Alçıyı giydiğim bir sahne vardı. Kucağımda gazete var. Biri ofisime geliyor ve ben [oyuncuları kapsayacak şekilde] gazeteyi bıraktım ve 'Ne? Ne istiyorsun?' Yani bunu vurduk. Sonra doktora gittim, kestiler ve çıkarılabilir bir alçı koydular. Ama sonra Elisabeth Moss'u [Peggy Olson'ı oynuyor] metin yazarı olarak terfi ettirdiğim sahne, provasını yapıyoruz ve 'Lizzie, elimi kırdım' diyorum. Şu an üzerinde oyuncu kadrosu yok, çünkü bunu ben çekiyorum. Bu yüzden lütfen—elinizi sıkacağım ama sallamayın. Bilirsin, biraz taklit et.' Bu yüzden çekim yapıyoruz - prova yapıyoruz ve Pete, 'Eh, hiç metin yazarımız yok' diyor. 'Peki, bekle' diyorum. Peggy, buraya gel. Artık küçük metin yazarına terfi ettiniz. İlk işiniz Pete ile çalışmak olacak.' Ve o, 'Aman Tanrım. Çok teşekkür ederim.' Ben de 'hoş geldiniz' diyorum. Ve o… [Hamm, olağanüstü sıkı bir el sıkışma pandomimi yapar.] Sanki neredeyse dizlerime çarpılacakmışım gibi, acı şimşekleri gibiydi. Ve bıraktı ve 'Aman Tanrım!
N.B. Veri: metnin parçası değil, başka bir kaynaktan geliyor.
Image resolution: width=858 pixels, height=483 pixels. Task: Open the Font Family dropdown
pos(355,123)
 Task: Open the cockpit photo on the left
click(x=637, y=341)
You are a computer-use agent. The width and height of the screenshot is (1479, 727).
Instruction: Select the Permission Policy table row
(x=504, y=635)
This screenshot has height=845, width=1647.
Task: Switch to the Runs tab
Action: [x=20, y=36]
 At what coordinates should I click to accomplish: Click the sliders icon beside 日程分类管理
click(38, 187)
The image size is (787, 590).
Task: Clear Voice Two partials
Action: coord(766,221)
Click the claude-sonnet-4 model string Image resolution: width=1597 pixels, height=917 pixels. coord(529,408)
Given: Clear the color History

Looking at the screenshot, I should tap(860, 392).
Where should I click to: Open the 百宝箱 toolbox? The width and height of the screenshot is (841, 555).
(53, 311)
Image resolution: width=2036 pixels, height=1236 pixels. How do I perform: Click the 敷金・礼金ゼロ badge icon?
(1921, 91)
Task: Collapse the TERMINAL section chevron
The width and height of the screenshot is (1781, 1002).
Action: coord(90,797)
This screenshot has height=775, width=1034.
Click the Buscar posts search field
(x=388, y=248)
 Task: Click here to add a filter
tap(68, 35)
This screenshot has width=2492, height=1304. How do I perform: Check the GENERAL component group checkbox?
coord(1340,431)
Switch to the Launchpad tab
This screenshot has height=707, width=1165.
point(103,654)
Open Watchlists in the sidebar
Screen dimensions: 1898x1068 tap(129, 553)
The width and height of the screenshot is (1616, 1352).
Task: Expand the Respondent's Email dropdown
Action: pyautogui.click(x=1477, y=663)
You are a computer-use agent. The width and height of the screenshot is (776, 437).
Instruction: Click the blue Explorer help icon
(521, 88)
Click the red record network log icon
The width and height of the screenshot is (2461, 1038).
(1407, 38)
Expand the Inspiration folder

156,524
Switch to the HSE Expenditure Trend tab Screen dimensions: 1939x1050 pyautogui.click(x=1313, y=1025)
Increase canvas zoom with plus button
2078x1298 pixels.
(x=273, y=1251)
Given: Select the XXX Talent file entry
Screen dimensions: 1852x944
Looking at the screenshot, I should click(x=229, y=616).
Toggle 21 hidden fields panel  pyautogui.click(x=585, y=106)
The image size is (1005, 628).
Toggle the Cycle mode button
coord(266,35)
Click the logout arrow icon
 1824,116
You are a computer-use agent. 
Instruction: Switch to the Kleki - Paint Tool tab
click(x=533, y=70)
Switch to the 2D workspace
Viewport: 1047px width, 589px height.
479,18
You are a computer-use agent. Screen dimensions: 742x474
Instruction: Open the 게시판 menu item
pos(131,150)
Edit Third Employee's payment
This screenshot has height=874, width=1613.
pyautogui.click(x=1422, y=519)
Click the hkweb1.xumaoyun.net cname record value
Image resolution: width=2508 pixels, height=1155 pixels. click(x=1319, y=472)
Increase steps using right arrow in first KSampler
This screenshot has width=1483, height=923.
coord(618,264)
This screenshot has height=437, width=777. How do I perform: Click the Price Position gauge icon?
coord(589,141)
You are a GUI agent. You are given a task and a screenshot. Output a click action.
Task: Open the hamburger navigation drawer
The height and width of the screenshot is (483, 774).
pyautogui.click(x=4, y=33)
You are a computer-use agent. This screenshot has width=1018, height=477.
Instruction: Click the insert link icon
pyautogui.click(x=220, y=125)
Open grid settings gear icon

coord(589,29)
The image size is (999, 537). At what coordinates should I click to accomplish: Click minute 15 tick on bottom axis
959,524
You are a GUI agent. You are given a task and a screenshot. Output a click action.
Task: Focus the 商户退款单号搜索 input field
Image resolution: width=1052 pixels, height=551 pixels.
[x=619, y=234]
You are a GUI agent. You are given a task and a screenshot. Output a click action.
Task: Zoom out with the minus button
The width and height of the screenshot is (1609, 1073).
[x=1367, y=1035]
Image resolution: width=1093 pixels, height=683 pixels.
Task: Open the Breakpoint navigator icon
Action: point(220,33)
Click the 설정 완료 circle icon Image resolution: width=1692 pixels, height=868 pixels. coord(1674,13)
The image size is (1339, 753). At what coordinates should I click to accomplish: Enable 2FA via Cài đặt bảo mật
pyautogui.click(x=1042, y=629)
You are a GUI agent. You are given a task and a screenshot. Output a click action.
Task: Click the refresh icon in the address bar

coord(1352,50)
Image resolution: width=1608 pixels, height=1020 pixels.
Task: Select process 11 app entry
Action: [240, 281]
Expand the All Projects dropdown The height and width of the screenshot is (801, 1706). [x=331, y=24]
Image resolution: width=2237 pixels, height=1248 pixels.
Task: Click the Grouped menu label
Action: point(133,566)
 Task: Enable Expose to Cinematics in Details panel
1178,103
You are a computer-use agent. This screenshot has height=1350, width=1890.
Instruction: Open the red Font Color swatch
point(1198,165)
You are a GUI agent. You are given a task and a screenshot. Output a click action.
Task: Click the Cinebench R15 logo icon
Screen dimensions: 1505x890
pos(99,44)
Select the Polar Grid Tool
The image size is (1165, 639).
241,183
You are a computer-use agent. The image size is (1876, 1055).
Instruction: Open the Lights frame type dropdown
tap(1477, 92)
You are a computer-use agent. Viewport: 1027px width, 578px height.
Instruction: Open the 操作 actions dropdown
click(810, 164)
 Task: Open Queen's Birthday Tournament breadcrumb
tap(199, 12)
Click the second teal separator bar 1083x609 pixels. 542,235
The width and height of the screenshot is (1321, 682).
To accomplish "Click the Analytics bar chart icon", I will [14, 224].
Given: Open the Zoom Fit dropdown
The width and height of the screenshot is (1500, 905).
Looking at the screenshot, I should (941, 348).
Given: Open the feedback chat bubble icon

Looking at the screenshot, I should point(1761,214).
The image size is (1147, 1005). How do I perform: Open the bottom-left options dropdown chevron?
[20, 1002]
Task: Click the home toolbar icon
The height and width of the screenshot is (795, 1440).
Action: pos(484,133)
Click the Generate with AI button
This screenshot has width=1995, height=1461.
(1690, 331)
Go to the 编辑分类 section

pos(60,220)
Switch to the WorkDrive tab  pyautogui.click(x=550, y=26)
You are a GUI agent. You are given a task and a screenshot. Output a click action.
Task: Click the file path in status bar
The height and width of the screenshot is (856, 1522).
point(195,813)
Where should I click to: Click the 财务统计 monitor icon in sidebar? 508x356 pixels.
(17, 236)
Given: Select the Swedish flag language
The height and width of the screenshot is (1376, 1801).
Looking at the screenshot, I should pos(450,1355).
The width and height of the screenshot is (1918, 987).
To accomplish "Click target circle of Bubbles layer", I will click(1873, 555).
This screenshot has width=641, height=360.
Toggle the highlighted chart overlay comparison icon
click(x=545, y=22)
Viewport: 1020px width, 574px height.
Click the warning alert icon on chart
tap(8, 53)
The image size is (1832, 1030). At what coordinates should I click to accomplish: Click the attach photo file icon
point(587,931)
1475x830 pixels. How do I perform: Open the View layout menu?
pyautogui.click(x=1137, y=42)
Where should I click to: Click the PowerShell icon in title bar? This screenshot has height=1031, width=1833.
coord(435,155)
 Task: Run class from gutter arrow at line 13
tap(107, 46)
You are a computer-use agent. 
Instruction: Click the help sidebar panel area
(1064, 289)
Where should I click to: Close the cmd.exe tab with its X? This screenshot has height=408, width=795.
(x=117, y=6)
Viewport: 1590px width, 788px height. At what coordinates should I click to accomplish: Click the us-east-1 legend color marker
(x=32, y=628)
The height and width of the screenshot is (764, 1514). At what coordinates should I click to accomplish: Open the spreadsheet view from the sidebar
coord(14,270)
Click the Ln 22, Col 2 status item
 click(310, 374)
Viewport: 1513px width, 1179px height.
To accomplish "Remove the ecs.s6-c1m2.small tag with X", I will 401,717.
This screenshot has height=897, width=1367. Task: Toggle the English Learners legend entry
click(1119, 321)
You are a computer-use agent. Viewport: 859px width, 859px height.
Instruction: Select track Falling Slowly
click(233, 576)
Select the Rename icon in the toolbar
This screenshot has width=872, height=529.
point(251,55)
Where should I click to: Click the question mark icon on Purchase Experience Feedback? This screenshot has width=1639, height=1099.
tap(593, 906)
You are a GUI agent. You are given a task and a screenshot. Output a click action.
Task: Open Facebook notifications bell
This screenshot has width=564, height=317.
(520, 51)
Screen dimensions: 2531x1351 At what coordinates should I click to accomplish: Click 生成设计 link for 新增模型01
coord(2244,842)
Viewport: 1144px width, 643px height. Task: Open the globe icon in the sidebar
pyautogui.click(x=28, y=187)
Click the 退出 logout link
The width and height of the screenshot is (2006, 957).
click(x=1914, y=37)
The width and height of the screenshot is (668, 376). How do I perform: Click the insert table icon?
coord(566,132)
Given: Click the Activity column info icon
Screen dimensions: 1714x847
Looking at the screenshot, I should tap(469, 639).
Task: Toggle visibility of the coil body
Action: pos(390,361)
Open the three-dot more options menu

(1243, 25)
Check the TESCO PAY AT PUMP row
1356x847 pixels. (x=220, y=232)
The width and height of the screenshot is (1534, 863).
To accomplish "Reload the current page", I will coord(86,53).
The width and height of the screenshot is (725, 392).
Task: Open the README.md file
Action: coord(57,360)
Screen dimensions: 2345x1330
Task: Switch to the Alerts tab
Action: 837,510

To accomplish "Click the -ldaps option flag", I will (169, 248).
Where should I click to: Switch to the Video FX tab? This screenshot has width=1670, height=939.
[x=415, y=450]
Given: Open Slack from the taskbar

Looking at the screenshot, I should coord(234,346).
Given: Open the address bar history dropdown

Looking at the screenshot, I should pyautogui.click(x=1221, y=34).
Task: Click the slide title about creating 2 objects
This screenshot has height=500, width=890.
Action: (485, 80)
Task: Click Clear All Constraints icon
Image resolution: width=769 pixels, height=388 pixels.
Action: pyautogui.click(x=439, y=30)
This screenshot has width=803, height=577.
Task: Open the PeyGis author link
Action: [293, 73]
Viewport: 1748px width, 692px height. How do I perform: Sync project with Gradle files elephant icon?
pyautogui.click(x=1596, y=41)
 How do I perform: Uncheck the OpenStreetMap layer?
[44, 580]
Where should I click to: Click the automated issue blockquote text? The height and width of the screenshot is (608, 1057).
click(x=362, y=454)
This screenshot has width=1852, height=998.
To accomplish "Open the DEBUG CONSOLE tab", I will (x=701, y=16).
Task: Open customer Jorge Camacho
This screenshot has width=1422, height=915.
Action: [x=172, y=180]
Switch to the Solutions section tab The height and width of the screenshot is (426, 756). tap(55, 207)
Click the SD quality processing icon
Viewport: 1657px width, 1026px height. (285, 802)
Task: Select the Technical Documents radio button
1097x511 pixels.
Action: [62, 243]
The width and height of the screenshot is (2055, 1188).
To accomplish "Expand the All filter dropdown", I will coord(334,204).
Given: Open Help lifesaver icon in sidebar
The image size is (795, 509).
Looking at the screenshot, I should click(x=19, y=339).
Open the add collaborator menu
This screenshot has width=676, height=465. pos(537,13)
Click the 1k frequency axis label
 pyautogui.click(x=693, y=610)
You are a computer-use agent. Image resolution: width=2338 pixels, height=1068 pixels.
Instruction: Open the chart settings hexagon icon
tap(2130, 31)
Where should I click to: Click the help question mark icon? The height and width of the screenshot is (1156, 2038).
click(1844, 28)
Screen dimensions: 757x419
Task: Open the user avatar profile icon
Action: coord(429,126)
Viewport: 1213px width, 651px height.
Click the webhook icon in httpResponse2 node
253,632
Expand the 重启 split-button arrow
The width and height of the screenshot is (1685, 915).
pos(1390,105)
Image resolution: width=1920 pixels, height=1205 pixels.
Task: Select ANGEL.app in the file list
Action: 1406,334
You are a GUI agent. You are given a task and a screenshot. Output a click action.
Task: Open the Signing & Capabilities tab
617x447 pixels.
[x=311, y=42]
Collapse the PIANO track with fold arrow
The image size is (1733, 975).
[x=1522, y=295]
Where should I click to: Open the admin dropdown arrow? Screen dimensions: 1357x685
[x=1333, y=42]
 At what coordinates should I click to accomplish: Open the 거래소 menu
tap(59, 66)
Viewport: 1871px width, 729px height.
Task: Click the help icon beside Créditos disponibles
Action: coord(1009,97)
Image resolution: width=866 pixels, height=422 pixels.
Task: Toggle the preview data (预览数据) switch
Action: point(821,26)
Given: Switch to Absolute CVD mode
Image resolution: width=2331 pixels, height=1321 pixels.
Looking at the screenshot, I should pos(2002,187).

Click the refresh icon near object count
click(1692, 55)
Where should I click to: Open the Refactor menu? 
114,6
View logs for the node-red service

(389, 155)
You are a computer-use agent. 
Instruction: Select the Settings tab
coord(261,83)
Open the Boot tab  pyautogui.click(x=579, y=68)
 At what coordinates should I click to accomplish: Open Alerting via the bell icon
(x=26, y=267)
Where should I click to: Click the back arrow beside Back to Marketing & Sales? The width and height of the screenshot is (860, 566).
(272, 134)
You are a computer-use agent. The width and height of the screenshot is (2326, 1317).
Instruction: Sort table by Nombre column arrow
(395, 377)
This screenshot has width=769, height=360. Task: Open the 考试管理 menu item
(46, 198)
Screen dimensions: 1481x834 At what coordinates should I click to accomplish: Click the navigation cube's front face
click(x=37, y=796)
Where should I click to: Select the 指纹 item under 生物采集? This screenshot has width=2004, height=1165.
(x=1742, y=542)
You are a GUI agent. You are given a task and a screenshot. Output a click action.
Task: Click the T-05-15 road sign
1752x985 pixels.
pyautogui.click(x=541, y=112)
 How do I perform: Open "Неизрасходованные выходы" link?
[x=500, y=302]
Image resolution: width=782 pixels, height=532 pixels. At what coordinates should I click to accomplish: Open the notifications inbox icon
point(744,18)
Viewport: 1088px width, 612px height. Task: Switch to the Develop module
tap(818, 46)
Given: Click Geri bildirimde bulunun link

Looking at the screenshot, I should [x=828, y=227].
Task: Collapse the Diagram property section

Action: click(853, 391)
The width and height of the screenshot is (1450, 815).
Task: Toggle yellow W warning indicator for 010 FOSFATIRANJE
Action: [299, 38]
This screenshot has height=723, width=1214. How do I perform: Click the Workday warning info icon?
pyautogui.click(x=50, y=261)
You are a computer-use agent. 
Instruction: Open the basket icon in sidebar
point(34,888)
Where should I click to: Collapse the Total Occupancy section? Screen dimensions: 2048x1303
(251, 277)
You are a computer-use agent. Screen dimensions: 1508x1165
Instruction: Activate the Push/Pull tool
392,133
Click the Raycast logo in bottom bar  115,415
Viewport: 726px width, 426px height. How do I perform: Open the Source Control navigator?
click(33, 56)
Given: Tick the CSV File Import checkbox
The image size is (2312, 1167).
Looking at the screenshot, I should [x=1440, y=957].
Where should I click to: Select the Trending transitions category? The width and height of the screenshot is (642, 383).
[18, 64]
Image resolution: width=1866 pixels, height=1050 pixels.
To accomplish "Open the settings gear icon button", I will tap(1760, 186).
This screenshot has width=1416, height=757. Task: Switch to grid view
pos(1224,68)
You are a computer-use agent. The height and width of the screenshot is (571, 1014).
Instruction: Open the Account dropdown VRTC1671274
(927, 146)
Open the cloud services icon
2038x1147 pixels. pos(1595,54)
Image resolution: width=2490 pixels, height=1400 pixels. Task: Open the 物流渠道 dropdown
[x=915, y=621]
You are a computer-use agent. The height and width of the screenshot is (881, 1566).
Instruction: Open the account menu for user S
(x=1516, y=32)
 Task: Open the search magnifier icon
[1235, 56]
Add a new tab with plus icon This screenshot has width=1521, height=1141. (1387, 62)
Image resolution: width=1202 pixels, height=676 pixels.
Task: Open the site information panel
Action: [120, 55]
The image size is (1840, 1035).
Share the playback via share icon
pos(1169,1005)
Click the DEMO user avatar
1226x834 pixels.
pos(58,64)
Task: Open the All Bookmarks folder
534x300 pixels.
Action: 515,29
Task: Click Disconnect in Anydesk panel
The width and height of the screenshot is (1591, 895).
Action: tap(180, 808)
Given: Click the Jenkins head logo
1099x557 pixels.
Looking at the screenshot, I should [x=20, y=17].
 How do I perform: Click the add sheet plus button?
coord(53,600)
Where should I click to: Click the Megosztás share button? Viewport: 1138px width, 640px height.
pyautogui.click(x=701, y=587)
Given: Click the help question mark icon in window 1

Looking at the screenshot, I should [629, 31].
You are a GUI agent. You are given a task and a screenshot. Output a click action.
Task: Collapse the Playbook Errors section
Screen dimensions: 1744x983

Ne yaptım? Ne yaptım?' 'Sana elimi sıkma demiştim' dedim. 'Şaka yapıyorsun sandım' dedi. [Gülüyor.] Bu ne tür bir şaka olurdu? Sanki, oh, çok komik olacaktı, sahte bir el sıkışma. Ama o zamandan beri başka herhangi bir yaralanmadan kaçındım, bu yüzden Tanrı korusun.